#### Listed records ####
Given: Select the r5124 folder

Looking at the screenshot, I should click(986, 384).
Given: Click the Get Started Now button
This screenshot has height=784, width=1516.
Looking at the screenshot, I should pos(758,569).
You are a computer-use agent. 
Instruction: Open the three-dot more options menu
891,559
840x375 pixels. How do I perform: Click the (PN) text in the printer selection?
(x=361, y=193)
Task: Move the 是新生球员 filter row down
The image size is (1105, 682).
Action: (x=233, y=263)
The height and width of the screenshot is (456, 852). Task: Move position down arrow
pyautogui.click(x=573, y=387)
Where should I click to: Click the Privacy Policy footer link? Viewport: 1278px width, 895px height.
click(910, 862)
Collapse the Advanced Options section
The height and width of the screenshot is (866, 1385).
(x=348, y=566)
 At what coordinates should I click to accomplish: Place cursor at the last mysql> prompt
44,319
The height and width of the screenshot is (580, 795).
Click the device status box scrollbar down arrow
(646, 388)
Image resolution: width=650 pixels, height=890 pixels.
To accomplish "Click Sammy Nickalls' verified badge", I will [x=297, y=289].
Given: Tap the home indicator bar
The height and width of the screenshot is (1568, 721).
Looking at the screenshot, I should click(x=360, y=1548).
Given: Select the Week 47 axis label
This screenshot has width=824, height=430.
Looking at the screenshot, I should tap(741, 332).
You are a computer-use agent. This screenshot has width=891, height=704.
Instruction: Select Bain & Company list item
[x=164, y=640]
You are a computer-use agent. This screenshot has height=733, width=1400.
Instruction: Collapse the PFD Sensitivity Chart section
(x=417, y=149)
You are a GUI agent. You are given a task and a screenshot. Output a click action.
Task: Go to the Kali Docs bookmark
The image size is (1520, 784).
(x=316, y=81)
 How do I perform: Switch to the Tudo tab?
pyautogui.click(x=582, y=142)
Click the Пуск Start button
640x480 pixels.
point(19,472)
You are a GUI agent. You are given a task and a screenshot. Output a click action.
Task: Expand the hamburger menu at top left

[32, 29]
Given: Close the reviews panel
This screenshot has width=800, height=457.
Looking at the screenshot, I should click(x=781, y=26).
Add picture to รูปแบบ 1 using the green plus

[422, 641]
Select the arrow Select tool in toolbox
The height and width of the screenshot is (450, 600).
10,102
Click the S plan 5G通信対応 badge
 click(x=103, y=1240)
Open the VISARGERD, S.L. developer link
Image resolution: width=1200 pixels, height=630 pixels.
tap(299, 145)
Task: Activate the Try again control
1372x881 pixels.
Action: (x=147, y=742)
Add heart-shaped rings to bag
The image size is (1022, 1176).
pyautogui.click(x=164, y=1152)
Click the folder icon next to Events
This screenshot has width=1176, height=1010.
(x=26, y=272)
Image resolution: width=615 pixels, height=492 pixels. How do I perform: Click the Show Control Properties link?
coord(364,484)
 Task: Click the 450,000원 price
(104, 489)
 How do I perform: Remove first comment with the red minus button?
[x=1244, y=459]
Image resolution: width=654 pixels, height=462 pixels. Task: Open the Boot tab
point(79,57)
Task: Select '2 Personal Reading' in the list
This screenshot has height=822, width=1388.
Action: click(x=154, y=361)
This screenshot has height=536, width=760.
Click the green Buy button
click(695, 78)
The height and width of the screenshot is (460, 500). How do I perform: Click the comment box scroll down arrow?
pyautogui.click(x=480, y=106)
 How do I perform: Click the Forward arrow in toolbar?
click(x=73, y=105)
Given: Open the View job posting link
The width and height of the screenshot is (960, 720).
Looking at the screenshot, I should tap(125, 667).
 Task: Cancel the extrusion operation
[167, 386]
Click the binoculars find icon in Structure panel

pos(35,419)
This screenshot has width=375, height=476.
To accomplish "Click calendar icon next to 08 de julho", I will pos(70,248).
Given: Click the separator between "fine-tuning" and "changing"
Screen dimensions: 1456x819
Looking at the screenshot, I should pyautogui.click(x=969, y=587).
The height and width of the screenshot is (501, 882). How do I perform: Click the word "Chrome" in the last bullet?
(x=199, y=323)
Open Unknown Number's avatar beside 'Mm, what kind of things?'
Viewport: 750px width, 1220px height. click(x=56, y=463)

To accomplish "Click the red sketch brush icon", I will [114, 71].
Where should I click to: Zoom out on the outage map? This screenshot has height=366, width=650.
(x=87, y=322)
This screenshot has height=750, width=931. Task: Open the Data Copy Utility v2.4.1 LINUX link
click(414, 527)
####
*Assigned task*.
"next" is the string to look for; please copy every line of the records above where it appears.

*Task response*.
Click the folder icon next to Events
To accomplish "Click calendar icon next to 08 de julho", I will pos(70,248).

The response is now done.